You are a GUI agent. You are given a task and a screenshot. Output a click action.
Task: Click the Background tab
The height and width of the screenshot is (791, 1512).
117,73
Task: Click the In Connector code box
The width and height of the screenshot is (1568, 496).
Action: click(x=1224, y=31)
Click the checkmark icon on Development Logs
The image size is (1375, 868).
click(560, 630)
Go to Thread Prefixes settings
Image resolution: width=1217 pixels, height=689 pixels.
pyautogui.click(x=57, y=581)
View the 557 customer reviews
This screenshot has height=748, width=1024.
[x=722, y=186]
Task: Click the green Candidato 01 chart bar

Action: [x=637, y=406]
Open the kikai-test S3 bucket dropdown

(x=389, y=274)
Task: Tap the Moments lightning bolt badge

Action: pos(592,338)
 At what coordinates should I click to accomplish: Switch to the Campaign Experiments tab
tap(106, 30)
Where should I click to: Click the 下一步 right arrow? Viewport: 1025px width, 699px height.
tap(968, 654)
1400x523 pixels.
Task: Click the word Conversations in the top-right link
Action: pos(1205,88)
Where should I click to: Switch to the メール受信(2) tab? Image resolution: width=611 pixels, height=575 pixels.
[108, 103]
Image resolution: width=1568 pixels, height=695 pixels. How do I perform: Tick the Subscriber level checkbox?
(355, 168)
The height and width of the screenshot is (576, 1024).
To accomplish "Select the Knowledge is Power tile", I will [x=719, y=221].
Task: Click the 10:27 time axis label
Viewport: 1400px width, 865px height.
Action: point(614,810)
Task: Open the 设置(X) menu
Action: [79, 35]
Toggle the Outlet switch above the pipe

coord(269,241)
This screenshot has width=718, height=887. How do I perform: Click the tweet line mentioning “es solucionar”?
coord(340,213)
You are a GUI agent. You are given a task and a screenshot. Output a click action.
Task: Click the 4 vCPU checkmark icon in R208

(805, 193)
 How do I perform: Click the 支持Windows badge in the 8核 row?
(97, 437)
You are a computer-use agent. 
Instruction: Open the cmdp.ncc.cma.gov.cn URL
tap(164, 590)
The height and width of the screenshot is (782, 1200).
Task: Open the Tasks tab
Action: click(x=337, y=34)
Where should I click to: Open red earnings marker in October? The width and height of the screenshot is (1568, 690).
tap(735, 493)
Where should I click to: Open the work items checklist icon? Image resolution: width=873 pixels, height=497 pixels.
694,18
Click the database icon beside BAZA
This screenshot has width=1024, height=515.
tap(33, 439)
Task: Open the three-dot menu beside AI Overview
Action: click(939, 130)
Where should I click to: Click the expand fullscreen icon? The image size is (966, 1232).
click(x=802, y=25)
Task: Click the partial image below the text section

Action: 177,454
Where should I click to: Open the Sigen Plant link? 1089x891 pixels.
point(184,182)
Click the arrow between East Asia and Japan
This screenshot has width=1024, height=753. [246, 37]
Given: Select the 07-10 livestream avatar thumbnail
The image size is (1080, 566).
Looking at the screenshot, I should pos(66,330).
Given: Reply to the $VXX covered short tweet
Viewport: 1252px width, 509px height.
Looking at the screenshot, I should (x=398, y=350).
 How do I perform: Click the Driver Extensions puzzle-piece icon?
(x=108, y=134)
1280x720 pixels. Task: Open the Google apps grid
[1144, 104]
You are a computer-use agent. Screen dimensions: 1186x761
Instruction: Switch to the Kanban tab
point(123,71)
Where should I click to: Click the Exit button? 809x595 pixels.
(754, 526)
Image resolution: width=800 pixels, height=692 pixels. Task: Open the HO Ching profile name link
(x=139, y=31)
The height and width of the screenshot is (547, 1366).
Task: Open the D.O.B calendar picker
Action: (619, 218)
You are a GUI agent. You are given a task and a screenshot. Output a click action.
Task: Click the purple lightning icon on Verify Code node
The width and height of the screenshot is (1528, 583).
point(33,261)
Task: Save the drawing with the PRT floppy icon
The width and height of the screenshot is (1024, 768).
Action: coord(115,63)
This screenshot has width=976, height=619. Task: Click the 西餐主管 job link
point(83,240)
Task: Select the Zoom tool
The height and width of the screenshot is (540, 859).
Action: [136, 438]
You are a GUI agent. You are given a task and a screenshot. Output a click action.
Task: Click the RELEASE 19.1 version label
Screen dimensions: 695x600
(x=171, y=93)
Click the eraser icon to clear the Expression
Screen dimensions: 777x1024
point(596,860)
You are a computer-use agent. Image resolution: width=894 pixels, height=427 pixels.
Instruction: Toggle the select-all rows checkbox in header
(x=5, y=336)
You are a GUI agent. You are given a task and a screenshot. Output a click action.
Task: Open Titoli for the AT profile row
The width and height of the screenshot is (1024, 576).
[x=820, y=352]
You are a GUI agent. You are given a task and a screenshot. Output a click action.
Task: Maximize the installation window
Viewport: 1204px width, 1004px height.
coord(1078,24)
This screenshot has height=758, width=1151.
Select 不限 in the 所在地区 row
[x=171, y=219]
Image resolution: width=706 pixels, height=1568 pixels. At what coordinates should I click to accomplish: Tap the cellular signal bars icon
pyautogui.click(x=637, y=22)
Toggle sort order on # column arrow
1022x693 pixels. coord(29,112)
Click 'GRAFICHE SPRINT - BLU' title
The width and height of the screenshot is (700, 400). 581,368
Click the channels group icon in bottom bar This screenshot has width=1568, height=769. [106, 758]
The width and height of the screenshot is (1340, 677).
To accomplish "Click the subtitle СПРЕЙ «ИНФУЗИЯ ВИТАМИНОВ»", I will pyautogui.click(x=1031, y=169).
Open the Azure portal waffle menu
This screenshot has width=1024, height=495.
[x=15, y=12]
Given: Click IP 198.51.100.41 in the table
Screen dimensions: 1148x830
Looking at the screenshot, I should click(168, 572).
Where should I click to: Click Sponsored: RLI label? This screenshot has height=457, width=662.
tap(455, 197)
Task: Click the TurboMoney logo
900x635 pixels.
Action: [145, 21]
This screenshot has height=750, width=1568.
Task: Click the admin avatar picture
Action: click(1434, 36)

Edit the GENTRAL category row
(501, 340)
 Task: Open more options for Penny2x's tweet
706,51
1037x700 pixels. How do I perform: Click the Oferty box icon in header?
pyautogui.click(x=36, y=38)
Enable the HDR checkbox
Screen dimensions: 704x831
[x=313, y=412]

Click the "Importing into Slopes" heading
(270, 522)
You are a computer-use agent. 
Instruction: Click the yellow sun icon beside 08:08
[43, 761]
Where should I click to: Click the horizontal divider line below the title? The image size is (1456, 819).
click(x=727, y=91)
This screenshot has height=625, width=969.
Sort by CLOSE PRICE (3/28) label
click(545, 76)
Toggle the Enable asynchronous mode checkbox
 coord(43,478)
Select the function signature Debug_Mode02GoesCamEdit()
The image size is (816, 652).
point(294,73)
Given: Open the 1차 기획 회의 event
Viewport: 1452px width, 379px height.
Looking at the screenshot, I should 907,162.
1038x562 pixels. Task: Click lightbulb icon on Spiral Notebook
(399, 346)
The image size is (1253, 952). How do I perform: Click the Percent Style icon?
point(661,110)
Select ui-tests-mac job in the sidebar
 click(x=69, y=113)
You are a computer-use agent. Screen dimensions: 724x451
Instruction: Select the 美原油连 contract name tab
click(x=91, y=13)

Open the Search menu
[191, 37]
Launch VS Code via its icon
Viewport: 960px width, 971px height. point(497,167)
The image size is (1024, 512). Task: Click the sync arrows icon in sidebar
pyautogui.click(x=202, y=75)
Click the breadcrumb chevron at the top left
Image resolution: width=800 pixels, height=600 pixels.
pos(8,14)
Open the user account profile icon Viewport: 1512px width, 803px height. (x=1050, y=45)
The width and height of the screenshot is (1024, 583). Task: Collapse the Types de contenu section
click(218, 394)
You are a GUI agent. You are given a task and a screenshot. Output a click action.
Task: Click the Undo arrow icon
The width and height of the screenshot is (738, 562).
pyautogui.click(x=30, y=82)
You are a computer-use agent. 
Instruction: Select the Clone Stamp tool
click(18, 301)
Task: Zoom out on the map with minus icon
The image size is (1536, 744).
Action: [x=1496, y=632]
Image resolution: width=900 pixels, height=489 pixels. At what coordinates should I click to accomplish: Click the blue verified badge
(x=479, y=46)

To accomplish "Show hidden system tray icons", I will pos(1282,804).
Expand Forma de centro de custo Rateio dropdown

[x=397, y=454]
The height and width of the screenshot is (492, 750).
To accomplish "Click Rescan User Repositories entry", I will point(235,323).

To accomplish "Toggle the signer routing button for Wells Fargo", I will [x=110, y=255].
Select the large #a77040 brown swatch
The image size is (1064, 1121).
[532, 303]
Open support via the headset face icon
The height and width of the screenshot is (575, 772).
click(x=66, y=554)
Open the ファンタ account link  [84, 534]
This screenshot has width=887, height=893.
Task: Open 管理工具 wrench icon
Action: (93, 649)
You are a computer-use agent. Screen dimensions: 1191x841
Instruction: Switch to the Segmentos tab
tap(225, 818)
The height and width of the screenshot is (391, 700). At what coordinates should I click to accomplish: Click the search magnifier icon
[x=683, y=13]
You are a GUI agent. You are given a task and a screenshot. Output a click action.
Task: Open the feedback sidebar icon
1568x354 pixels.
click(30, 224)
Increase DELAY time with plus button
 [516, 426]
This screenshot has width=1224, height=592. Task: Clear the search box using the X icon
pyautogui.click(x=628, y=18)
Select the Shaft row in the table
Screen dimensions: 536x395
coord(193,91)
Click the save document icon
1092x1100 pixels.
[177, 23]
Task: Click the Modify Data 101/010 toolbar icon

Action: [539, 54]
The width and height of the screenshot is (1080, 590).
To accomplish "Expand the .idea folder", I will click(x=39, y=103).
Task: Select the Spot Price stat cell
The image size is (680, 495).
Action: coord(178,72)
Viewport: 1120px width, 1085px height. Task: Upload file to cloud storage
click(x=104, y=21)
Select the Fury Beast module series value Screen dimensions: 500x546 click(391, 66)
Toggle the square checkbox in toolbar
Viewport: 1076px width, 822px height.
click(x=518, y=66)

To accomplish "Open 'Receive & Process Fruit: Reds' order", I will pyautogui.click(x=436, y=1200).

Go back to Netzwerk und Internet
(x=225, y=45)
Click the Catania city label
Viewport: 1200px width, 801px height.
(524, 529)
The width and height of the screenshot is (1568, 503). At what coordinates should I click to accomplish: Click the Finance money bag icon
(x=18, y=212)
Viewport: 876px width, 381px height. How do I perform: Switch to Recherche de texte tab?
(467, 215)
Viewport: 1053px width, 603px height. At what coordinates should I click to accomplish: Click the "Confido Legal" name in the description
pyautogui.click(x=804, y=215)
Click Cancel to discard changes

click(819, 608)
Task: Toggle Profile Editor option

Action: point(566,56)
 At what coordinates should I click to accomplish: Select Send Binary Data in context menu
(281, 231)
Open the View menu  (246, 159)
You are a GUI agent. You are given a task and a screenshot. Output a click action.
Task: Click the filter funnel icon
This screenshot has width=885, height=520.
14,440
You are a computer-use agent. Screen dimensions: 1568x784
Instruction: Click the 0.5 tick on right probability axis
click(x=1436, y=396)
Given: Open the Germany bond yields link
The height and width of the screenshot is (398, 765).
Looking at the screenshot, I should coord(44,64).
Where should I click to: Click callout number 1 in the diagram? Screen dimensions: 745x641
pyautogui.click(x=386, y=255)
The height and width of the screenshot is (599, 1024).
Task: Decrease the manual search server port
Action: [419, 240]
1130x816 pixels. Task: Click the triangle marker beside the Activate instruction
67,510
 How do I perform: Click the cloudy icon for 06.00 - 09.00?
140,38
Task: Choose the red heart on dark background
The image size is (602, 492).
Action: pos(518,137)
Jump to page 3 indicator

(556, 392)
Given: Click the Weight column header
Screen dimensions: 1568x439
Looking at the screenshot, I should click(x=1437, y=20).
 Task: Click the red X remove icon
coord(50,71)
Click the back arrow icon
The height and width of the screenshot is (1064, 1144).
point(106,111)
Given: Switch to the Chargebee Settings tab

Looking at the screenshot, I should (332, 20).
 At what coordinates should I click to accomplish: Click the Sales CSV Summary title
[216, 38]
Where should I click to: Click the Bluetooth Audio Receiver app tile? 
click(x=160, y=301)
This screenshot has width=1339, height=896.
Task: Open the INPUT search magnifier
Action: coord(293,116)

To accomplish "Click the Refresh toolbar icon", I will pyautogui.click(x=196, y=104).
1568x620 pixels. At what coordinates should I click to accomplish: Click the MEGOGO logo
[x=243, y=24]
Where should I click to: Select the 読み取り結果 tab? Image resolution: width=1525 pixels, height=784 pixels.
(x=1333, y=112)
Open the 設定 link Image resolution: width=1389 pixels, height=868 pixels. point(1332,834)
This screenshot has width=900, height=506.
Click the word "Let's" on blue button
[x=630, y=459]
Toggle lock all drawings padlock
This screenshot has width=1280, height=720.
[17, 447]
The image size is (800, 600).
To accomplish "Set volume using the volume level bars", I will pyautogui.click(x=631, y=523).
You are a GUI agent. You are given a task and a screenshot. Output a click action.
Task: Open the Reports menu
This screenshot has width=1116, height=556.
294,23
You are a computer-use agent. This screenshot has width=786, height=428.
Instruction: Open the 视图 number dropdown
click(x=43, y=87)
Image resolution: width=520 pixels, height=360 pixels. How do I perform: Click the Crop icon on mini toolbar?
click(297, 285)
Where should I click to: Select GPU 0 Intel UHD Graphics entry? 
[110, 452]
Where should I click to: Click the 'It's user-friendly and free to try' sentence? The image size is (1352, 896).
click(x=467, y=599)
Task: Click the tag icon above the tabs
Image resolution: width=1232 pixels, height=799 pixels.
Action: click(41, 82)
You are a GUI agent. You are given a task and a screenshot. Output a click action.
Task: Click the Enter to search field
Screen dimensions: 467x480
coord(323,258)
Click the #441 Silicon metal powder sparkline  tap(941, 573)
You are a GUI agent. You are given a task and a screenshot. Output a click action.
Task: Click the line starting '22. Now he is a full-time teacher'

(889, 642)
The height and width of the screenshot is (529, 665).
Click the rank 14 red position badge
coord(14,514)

═══

▶ **Exercise prompt**:
What you return must be an exact retyping of the lines above starting at the line with "The width and height of the screenshot is (1024, 768)." and ending at the line with "Task: Click the RELEASE 19.1 version label", and nothing besides.

▶ **Reply**:
The width and height of the screenshot is (1024, 768).
Action: coord(115,63)
This screenshot has width=976, height=619. Task: Click the 西餐主管 job link
point(83,240)
Task: Select the Zoom tool
The height and width of the screenshot is (540, 859).
Action: [136, 438]
You are a GUI agent. You are given a task and a screenshot. Output a click action.
Task: Click the RELEASE 19.1 version label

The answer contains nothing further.